As we do in our annual economy reports, Prof. Johnston broke Personal Income down into its three components, income from:
(i) employment, (ii) certain gains from businesses and financial assets, and (iii) government transfer payments such as Social Security and unemployment insurance
Looking at the recently released data for the third quarter of 2021, Prof. Johnston wrote:
If we examine the three sources of personal income, we see that net earnings for Minnesotans grew 9 percent, compared to 9.3 percent for the nation, while dividends, etc. grew a bit higher than that national average (3.4 percent versus 3.3 percent).
The big difference is in the third category: transfer receipts. Nationally, these fell 15.6 percent in the third quarter as the U.S. labor market improved and unemployment compensation fell. Minnesota did even better: because the state unemployment rate fell further and faster than the national rate, transfer receipts (in particular, unemployment compensation) to Minnesotans fell 21.1 percent. Thus, overall, the decrease in unemployment payments reduced the growth rate of personal income and made Minnesota’s economic performance look worse than it really was. In brief, Minnesotans were earning more through work and investment and less through unemployment insurance.

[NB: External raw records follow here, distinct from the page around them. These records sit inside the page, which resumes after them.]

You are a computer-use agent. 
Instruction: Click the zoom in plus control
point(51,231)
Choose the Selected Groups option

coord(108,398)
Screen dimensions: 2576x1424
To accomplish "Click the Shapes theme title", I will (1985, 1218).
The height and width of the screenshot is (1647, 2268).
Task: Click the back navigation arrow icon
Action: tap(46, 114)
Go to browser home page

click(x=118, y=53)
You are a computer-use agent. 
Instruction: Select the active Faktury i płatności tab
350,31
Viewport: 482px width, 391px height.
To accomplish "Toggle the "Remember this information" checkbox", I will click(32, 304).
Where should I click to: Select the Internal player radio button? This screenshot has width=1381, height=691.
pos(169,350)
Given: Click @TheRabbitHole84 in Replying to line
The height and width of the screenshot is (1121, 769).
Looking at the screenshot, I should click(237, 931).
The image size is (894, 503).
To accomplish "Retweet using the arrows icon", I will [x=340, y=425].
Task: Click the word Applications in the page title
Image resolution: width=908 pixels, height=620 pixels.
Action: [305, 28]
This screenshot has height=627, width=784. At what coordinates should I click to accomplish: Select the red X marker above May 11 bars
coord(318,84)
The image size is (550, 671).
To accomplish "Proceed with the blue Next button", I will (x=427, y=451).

This was true in December, but only as far as it went. It deals with Personal Income and its components in the aggregate, not on a per capita basis. And, of course, it takes no account for inflation. What do we see if we update Prof. Johnston’s analysis by adding another quarter, and adjusting for population and inflation?
Using the first quarter of 2020 as our base — the quarter when real terms, per capita Net earnings by place of residence peaked — we see, in Figure 1, that per capita Personal Income is falling in real terms. Indeed, it is falling faster in Minnesota than in the United States generally.
Figure 1: Real per capita Personal Income growth (2021:Q4$)
What is causing this? Figure 2 breaks down the real terms changes in per capita Personal Income by components, grouping labor and capital income together. We see two big spikes in transfer income growth, the result of COVID-19 fiscal support measures. But we also see that in real terms, per capita Personal Income derived either from employment (labor) or “certain gains from businesses and financial assets” (capital) has been more or less flat since the first quarter of 2020. Indeed, in Minnesota it is slightly below the level it was at then.
Figure 2: Real per capita Personal Income growth by component (2021:Q4$)
Yesterday, the Biden administration said:
You occasionally come across people arguing that the economy is doing great and wondering why ordinary Americans aren’t feeling it. These numbers tell you why: for two years, what real income growth people have seen has come almost entirely from government handouts, which are now being wound down. If Americans don’t feel better off, that’s because they aren’t.